Мы сделали остановку в деревне, такой же грязной, как и все остальные, но населенной племенем цыган. Женщины сидели в избах на печи, скрестив ноги на турецкий манер, и курили трубки. Они имели иссиня-черные волосы и носили рваные платья.
На следующий день мы прибыли в город Благодать, где только что завершился яростный бой авангардов. Буквально перед нами грузовик с боеприпасами получил прямое попадание снаряда. Теперь там лежало обезглавленное обнаженное тело. На месте шеи красовалась огромная почерневшая рваная рана. Бедра тоже обгорели, из рваных ран торчали белые кости.
Я осмотрелся вокруг, пытаясь найти пропавшую голову. Внезапно я увидел человеческое лицо, приклеенное к металлической пластине, чудовищную, невероятную маску. Взрывом у человека содрало кожу с головы — скальп и лицо. Ужасный холод немедленно заморозил ужасную маску, сохранив форму и цвета. Мертвые голубые глаза продолжали смотреть перед собой. Клочья окровавленных волос мотались на ветру. Все это выглядело настолько реально, что я едва не закричал от ужаса.
Немцы, ведя плотный огонь из пулеметов, сумели ворваться в деревню. Русские ожесточенно отбивались, проводя контратаки с трех сторон сразу. Какие-то казаки бросались на нас, одетые в великолепные синие мундиры, размахивая кривыми саблями. Они неслись галопом, гордо сидя верхом на своих юрких лошадках. Всех их безжалостно перебили. Лошади падали мертвыми, подламывая передние ноги, а всадники кувырком катились по снегу в разные стороны, либо они так и оставались мертвыми в седлах, застывая, словно камень. Смерть объединяла и лошадь и всадника.

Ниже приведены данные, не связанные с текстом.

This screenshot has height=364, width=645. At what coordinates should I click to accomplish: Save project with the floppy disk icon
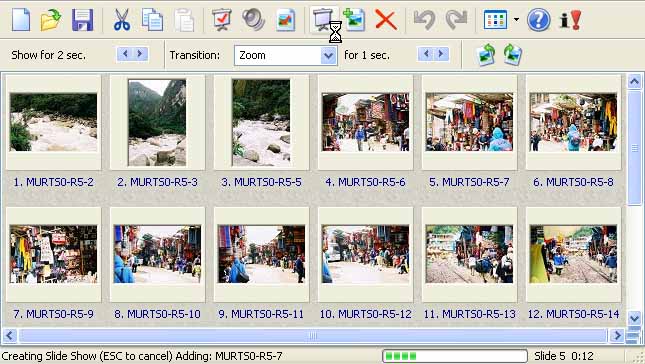(82, 20)
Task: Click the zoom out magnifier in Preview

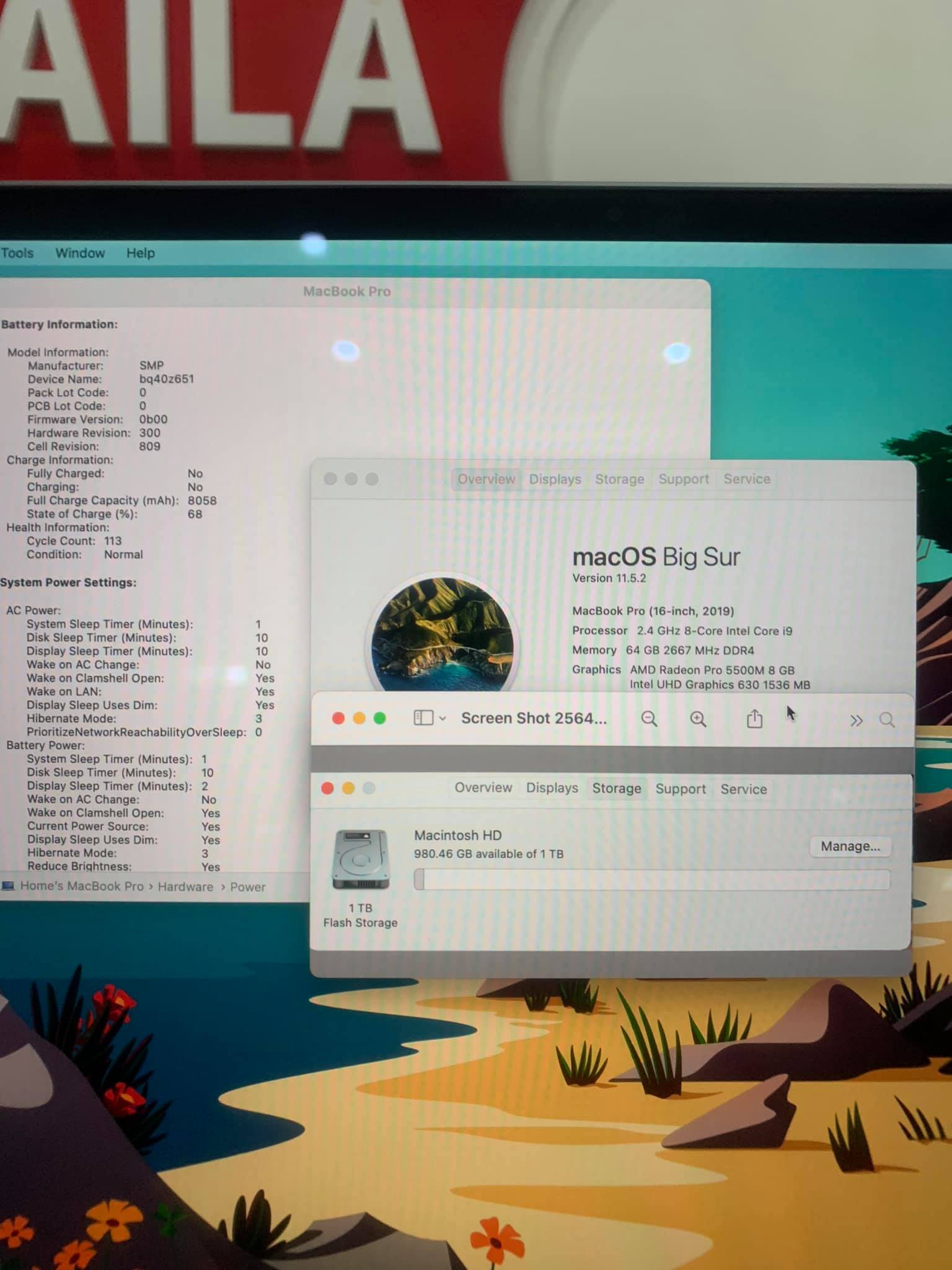Action: tap(649, 719)
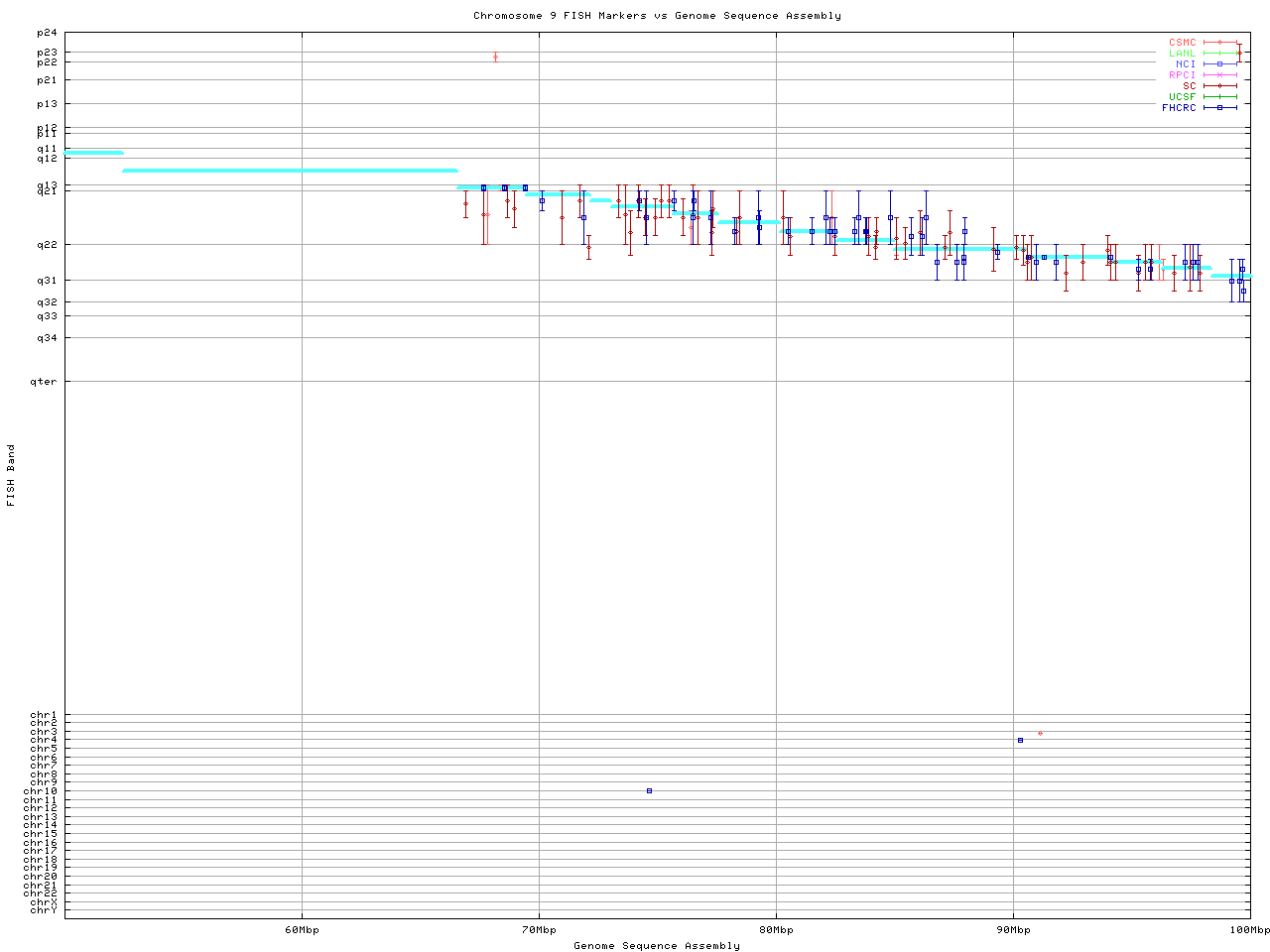The width and height of the screenshot is (1270, 952).
Task: Click the NCI blue square legend marker
Action: (x=1219, y=64)
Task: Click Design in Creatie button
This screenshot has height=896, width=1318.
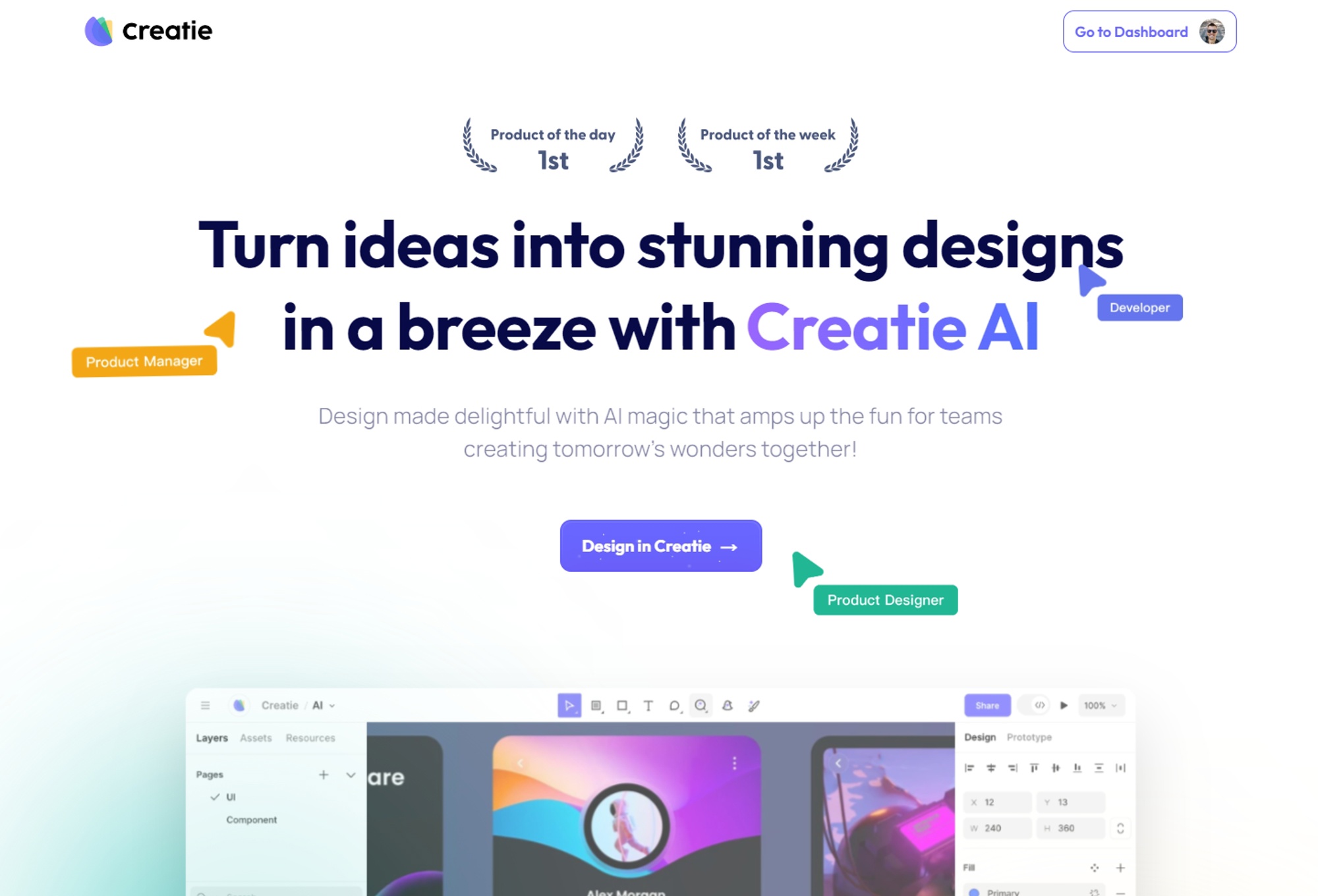Action: 660,545
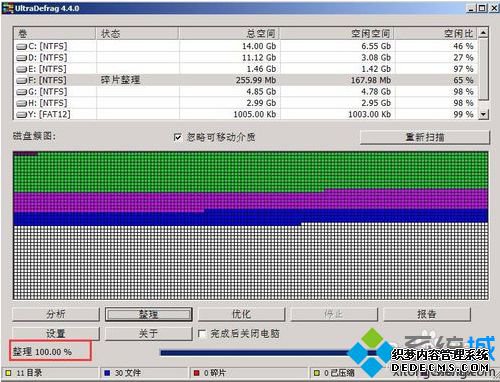500x382 pixels.
Task: Open the 设置 button
Action: coord(56,334)
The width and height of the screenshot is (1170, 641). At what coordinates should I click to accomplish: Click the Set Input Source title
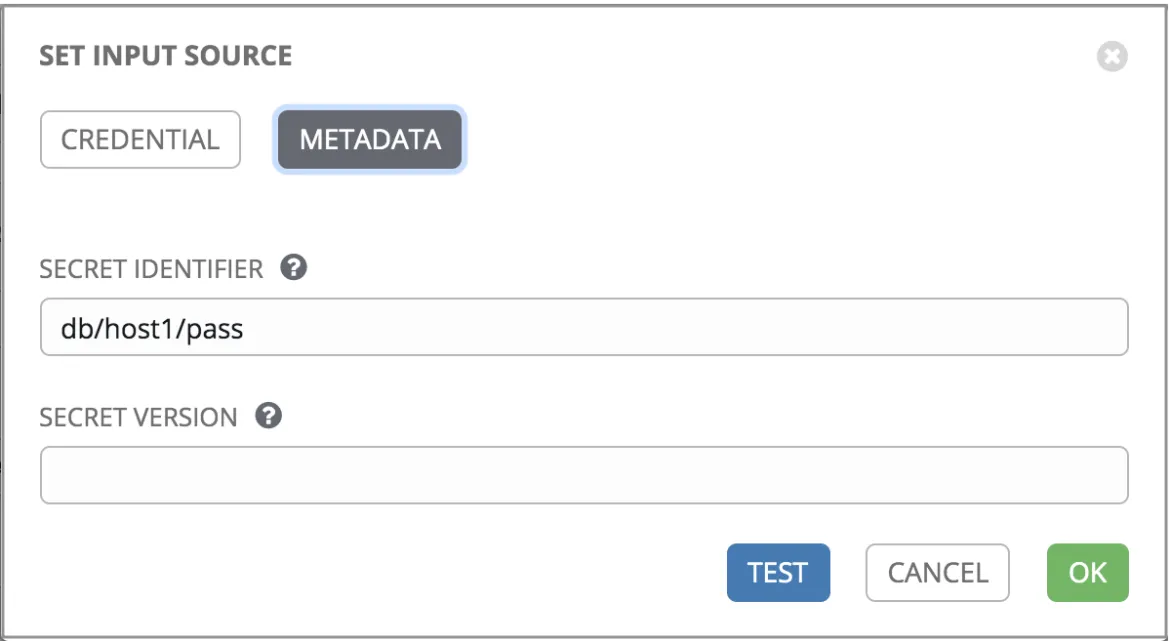point(166,56)
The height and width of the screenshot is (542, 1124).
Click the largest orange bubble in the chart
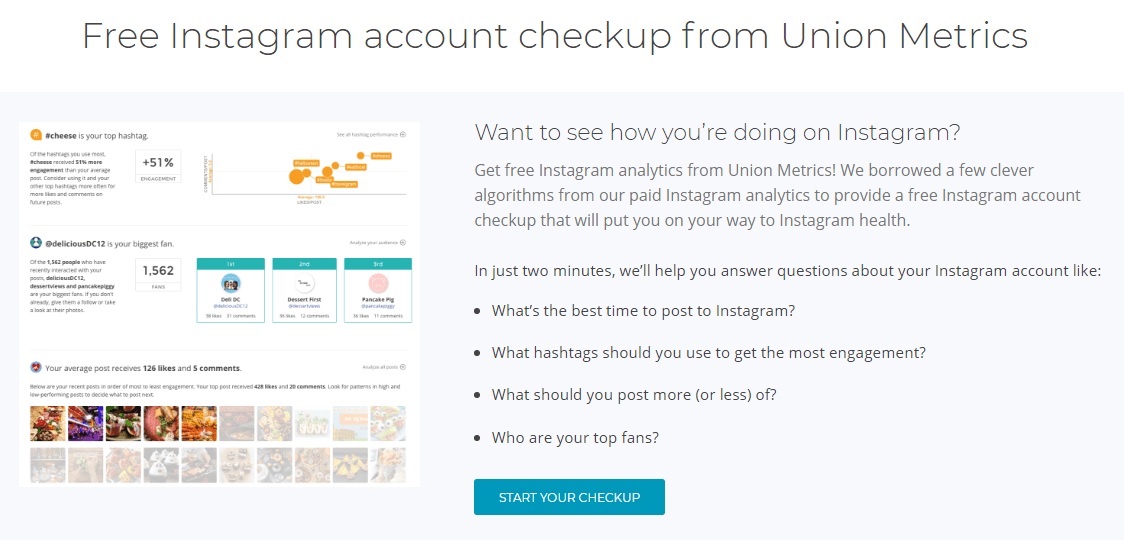coord(297,177)
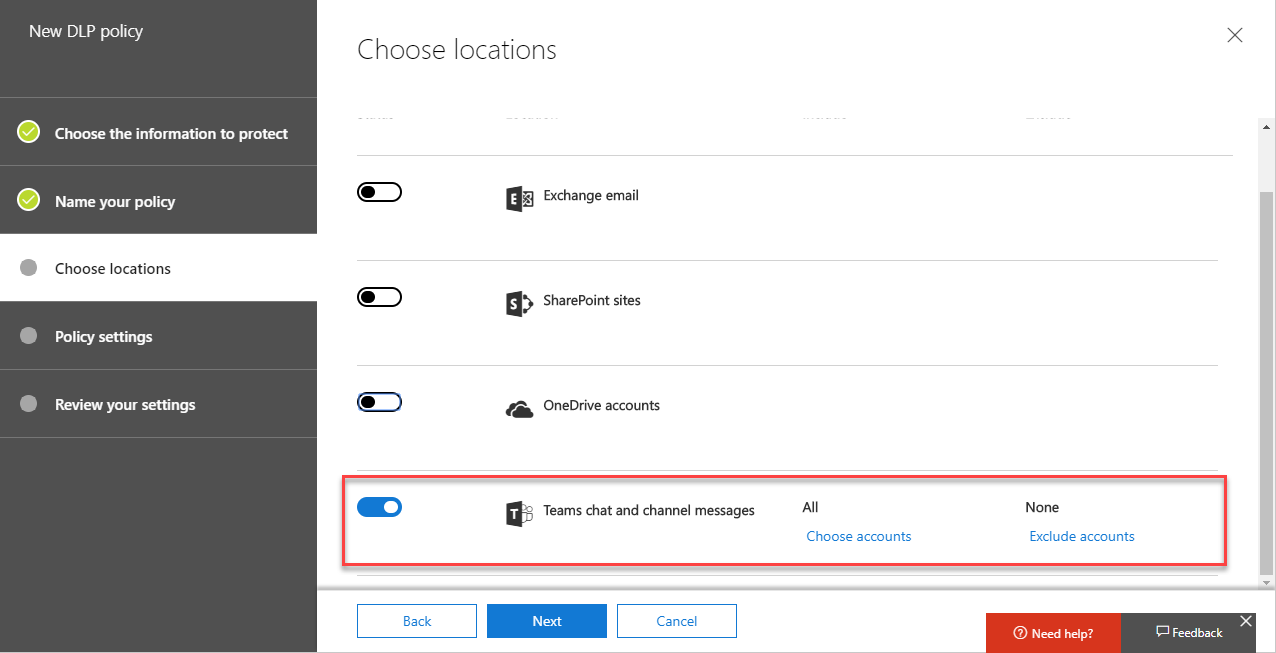Click the SharePoint sites icon
Image resolution: width=1276 pixels, height=653 pixels.
519,303
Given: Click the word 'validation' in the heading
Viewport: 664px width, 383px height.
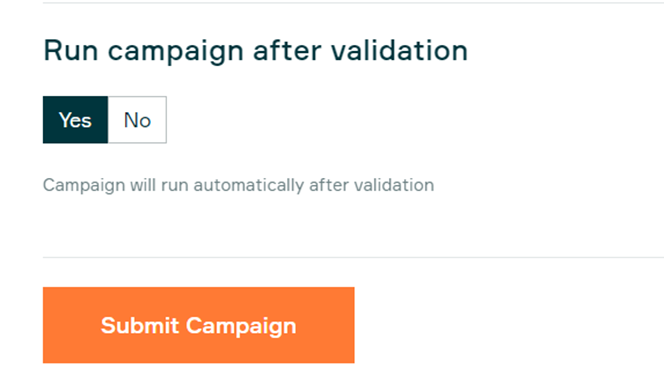Looking at the screenshot, I should click(399, 50).
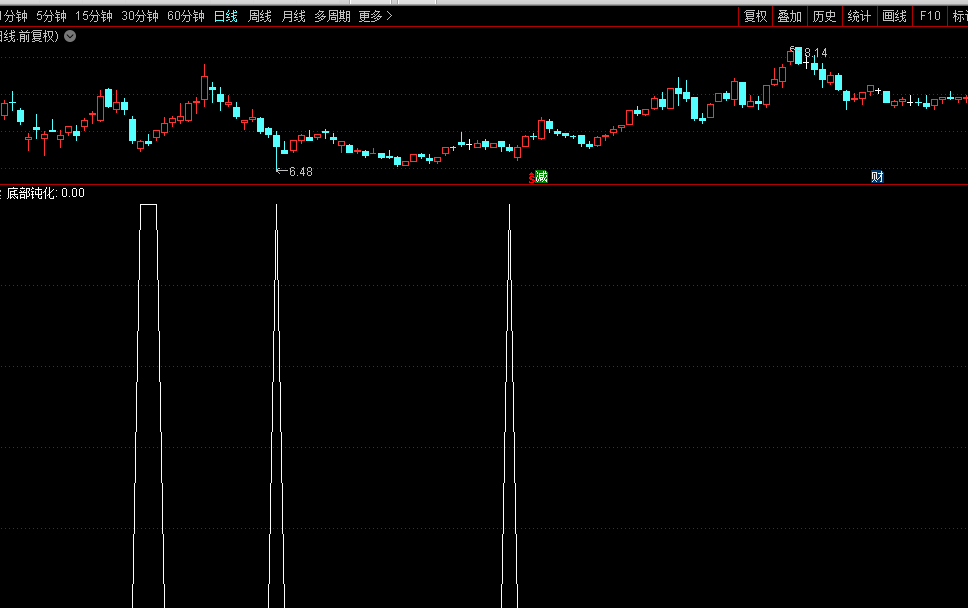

Сибирская пехота бросилась в атаку столь же наивно, как и казаки. Они бежали вниз по двум холмам, а потом через поле, но никто из них не сумел подойти ближе чем на 30 метров к нашим избам. Тела нескольких сотен сибиряков лежали по всему полю. Все они были великолепно оснащены, одеты в толстое фланелевое белье американского производства под тонкими мундирами, а поверх них толстые хлопковые куртки, шинели и белые халаты.
По крайней мере к борьбе с холодом они были хорошо подготовлены.